A Germany-based foundation dedicated to the philosophies of thinker Friedrich August Hayek has awarded Estonian Prime Minister Andrus Ansip and Latvian Prime Minister Valdis Dombrovskis its annual international prize.
The Estonian head of government said in his acceptance speech on December 4 in Freiburg, Germany, that the prize was a testament to the Estonian people, "who have played the most important part in the success story that is their country." He also credited two of his predecessors in office, Siim Kallas and Mart Laar.
Ansip said Estonia’s economic policy is founded on the same worldview championed in its purest form by Hayek. “And that is so-called common sense policy,” he said.
“One must always be prepared to make unpopular decisions. One should understand that money does not allow itself to be played with. We can permit this only what we have truly created. That means following the principle of a balanced budget,“ said Ansip.

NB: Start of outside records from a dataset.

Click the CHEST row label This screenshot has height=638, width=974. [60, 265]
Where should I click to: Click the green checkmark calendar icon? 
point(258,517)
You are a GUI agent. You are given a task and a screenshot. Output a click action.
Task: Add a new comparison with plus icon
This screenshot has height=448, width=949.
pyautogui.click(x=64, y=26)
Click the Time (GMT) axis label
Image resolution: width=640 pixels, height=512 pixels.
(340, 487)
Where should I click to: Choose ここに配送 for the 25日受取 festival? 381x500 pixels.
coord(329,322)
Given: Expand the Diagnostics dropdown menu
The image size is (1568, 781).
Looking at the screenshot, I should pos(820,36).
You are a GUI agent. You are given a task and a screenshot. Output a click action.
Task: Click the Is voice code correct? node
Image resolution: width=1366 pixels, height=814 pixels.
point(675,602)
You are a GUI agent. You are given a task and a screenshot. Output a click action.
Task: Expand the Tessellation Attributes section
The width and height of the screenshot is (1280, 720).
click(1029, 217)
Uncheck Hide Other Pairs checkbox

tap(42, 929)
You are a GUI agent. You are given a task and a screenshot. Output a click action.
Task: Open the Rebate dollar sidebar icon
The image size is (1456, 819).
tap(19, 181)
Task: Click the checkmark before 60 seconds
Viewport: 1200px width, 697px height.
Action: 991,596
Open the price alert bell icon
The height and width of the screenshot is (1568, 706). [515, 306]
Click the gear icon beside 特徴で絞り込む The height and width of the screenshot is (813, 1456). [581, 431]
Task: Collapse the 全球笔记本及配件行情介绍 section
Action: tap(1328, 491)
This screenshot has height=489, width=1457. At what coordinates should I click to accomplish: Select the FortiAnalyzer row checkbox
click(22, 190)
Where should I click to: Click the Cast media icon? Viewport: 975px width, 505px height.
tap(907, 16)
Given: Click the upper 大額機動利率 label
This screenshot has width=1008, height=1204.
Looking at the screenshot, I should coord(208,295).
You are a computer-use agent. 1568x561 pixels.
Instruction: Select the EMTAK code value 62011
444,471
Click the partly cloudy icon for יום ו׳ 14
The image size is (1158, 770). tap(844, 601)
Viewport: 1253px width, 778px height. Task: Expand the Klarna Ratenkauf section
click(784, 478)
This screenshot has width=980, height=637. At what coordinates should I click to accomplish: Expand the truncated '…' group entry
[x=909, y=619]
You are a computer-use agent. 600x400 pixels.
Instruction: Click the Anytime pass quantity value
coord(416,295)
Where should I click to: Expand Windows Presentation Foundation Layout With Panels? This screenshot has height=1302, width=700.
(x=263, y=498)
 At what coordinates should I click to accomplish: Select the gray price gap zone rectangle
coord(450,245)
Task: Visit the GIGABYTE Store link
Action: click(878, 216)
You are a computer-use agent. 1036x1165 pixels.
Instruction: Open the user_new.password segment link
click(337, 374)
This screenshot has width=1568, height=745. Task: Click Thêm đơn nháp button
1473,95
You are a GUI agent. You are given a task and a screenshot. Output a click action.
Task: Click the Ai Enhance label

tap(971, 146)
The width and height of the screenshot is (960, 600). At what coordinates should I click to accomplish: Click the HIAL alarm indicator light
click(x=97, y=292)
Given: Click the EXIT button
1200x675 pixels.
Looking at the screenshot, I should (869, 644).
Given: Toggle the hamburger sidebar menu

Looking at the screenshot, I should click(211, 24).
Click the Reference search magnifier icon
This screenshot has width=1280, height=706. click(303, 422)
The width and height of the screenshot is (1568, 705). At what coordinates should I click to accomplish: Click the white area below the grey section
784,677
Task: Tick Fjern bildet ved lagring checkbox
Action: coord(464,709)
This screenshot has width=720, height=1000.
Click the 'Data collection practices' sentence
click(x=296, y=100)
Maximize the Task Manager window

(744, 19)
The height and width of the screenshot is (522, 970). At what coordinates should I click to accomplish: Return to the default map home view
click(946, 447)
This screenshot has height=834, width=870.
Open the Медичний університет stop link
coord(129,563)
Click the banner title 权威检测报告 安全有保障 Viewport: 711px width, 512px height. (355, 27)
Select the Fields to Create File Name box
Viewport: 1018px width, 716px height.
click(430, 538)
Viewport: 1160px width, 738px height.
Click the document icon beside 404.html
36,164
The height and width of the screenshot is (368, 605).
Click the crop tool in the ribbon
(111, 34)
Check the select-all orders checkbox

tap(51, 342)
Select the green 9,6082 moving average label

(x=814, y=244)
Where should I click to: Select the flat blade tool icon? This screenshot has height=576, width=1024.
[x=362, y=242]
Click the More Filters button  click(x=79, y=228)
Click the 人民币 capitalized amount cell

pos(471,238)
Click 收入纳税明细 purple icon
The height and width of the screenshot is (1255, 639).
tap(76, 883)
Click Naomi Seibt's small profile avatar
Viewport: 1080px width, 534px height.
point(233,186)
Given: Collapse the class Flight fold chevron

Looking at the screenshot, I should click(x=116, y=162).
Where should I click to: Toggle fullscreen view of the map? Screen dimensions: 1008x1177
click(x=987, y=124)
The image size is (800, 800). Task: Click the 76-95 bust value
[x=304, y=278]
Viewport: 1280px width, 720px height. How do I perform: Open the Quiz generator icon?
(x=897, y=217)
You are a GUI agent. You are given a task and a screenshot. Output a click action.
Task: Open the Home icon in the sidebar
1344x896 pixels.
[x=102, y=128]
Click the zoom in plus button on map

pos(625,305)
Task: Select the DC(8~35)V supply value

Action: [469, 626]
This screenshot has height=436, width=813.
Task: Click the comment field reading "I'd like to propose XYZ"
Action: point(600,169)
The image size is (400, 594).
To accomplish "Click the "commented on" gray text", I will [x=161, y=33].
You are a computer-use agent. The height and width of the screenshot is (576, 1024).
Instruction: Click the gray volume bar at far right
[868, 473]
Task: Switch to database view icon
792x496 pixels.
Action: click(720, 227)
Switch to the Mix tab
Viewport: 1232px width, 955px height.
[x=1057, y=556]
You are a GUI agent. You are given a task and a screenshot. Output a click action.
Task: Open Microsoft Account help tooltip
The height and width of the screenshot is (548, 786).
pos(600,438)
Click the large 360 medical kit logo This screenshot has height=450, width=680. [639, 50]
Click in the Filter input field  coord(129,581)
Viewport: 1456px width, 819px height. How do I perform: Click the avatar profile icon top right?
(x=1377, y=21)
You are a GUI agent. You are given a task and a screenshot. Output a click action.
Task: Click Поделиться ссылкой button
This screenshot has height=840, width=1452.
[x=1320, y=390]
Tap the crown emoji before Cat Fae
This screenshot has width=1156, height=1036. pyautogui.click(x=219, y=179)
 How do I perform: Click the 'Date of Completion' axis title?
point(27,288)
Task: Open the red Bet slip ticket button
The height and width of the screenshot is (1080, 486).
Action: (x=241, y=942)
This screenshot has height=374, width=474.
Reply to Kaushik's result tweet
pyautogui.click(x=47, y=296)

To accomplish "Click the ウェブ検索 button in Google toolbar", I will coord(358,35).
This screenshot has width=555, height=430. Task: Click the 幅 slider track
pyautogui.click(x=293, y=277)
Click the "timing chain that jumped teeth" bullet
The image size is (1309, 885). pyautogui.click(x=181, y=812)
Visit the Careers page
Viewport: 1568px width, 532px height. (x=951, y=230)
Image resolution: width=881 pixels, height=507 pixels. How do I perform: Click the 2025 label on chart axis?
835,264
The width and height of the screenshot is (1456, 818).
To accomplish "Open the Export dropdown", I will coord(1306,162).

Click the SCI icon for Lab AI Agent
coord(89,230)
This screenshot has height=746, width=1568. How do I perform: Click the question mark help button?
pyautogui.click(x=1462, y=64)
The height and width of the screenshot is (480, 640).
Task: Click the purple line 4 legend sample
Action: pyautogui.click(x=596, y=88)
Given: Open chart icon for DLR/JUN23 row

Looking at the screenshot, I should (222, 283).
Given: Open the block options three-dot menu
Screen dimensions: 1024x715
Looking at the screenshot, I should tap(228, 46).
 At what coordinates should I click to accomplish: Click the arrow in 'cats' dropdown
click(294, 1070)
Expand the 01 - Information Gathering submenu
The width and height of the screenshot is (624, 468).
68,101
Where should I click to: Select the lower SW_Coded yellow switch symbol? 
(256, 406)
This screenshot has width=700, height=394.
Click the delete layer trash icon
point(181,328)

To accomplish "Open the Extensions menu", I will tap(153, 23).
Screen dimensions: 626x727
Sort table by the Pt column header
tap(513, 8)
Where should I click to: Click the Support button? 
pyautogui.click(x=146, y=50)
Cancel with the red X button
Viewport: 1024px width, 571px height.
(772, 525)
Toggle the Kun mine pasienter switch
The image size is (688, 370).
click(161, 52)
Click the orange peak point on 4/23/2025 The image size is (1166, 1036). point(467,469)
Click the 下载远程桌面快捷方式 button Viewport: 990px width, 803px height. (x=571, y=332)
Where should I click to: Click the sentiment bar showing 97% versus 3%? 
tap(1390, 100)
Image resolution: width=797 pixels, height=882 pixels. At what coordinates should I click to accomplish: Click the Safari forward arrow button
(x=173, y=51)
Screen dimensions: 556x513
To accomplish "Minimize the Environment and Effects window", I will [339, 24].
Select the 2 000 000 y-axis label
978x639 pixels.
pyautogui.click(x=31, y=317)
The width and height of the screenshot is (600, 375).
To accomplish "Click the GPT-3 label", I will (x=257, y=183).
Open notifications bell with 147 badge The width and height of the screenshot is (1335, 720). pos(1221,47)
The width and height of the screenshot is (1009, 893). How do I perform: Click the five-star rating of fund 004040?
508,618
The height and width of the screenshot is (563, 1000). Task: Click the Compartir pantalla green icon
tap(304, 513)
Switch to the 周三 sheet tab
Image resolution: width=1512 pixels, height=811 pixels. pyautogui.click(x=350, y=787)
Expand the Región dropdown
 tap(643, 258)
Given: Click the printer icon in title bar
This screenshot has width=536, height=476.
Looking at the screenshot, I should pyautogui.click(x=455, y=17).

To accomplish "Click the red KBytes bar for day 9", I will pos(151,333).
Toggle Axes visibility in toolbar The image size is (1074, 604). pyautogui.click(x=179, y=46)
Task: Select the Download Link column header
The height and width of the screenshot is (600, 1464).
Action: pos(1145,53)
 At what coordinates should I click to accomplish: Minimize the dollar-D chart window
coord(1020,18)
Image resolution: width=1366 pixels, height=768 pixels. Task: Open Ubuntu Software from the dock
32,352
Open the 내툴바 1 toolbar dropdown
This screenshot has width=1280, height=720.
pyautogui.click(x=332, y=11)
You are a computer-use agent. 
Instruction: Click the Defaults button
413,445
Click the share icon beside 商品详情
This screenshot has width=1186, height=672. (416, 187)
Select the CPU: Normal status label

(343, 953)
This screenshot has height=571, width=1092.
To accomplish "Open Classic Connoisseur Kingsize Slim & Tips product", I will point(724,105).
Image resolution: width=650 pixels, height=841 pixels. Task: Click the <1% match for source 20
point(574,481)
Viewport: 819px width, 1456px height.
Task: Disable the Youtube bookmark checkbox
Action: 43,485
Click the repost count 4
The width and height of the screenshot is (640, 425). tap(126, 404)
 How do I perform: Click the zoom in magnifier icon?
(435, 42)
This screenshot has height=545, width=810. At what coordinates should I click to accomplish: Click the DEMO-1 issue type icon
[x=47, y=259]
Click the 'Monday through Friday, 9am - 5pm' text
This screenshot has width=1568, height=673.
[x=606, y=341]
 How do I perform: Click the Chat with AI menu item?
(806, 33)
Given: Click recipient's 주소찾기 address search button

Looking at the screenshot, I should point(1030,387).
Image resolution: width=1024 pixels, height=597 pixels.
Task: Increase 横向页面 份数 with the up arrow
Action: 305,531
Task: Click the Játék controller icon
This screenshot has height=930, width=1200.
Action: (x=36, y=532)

Ansip also mentioned his co-honoree Dombrovskis. “This shows the common future perspective in our region, our similar view of the possibilities for surmounting the crisis, even the fact that the friendly sense of solidarity has been noted from outside,“ said Ansip.
Previous laureates of the award established to mark Hayek's birth centennial in 1999 include 1980s British Prime Minister Margaret Thatcher and now-Italian Prime Minister Mario Monti.